|Uyghur refugee Ershidin Israel|
Friday, 6 January 2012
Thursday, 5 January 2012
While offices in the United States were grinding to a halt for the Holidays, a regional economic work conference attended by the senior leadership was in full swing in Xinjiang. While the meeting was a back slap for the past year of 'leaps and bounds' in the Xinjiang economy and a forum to take in the latest central directives, it also provided an opportunity to set the agenda for 2012.

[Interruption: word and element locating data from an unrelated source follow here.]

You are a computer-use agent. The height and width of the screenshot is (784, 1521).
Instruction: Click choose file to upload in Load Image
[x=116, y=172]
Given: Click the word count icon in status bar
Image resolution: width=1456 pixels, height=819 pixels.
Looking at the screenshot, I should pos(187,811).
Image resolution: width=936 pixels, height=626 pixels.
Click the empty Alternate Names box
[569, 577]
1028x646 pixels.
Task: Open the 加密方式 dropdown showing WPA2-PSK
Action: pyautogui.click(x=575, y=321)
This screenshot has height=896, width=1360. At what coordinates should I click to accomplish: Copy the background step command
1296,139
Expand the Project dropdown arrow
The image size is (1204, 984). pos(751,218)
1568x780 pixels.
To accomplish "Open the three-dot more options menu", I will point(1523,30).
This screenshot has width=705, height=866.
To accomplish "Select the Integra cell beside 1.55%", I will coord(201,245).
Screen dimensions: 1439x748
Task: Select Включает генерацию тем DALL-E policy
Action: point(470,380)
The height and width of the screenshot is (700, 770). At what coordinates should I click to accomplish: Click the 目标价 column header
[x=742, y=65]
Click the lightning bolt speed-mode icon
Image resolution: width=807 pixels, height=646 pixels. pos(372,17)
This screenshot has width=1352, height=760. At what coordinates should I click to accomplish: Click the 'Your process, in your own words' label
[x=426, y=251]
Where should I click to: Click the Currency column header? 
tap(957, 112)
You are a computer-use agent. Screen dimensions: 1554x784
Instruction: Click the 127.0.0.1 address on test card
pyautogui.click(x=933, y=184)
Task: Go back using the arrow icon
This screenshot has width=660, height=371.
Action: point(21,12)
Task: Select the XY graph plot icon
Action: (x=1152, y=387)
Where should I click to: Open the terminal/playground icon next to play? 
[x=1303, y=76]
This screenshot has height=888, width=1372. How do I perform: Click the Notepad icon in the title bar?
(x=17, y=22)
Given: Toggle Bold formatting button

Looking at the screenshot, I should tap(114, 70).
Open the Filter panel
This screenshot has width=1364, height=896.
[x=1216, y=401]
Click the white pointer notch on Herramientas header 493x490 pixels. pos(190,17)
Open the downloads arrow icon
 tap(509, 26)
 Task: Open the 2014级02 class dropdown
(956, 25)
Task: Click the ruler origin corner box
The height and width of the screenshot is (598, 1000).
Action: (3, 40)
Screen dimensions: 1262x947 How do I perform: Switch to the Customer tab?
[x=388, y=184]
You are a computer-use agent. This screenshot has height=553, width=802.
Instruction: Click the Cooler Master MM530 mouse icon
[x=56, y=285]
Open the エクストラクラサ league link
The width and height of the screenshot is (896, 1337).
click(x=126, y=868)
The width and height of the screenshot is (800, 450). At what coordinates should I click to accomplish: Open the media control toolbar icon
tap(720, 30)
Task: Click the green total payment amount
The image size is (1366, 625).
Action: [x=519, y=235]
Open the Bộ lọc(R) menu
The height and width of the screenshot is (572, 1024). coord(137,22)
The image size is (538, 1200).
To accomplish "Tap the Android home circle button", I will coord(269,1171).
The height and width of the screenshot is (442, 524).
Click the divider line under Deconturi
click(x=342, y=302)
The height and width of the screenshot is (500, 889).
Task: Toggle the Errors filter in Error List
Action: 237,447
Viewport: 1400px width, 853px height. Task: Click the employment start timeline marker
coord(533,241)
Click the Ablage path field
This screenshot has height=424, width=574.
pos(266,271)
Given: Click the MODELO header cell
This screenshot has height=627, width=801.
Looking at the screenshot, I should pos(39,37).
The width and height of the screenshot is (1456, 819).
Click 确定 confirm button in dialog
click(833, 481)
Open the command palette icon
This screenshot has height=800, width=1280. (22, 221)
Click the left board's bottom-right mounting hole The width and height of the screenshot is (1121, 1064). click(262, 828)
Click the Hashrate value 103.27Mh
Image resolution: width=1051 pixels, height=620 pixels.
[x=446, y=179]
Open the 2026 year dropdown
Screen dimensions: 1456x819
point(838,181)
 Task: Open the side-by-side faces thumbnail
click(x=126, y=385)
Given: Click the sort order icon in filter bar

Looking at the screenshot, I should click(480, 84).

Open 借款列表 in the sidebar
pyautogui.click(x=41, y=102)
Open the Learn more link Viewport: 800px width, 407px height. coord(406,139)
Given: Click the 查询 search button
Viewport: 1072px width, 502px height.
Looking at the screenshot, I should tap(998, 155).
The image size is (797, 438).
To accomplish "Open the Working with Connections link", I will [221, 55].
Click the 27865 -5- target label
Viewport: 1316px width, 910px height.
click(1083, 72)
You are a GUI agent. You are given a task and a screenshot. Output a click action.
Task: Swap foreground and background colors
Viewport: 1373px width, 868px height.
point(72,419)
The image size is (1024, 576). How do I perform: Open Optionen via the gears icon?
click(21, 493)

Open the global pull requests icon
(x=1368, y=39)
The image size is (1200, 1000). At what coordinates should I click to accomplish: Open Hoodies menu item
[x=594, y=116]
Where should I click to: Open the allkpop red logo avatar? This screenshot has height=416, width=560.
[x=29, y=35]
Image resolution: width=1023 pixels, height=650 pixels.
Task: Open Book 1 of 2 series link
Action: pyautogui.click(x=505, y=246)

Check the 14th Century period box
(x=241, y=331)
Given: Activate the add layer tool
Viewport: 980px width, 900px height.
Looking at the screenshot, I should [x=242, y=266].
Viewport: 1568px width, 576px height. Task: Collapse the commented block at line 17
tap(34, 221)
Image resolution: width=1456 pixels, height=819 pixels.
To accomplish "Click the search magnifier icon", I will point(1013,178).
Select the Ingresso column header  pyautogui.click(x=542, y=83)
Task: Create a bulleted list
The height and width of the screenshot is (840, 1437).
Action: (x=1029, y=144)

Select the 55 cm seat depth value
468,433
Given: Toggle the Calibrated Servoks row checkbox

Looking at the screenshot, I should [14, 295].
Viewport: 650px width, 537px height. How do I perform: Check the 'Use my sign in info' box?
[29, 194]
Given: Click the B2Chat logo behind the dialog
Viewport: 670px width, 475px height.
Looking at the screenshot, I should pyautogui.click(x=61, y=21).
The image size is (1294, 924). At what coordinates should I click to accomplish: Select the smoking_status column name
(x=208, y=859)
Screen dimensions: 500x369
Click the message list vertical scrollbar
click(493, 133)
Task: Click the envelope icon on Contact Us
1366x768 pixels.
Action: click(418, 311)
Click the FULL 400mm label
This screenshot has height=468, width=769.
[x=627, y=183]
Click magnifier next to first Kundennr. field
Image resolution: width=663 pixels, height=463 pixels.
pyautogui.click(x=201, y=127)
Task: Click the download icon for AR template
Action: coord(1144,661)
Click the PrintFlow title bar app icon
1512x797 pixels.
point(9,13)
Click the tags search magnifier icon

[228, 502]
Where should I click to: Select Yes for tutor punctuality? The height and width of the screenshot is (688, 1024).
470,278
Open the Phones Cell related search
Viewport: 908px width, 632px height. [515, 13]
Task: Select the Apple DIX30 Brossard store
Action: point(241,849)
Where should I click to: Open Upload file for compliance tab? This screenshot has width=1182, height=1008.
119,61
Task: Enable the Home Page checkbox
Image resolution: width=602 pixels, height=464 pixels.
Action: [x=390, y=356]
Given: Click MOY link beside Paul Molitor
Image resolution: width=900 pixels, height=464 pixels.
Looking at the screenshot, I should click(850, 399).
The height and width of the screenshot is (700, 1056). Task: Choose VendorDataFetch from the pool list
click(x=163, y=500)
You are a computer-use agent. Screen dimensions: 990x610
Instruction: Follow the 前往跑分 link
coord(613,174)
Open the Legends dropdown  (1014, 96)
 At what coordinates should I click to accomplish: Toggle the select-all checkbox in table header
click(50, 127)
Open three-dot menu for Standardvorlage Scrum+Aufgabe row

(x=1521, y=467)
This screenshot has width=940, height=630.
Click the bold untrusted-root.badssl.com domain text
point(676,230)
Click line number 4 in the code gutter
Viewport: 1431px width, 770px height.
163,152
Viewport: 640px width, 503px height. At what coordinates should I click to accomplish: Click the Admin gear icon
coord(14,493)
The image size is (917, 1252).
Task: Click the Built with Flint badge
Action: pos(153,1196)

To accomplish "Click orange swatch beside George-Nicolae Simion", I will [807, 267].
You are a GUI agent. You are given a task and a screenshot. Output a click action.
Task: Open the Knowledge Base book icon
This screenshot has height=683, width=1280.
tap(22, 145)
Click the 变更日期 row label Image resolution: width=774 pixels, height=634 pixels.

As ever, measurable details are hard to find; however, calls for creating an environment of stability were bandied about as if it needed to be said enough times for it to come into fruition. Calls for stability are nothing new in the region and often take the form of further squeezes on the Uyghur population. The news that another violent incident had occurred in the region as the year drew to a close should have had those attendees at the economic work conference wondering if they had not repeated the stability mantra enough.
The plan for 2012 the delegates arrived at was 'more of the same'. While unimaginative, we have to consider that we are analyzing regional officials whose incentives are bound in lack of innovation. More demolitions, more outside 'experts' and more bilingual education seem to be in the crystal ball for the new year. While there are nods to environmental protection and agricultural sector support that hint at a more dispersed investment pattern, at the top of the list are still large scale infrastructure projects and the necessity of accelerating natural resources extraction. That's a shame as it misses a key opportunity. For 2012, including Uyghurs into the mainstream regional economy could have been accelerated, but maybe bringing Uyghurs into the Chinese fold in this way is far too empowering.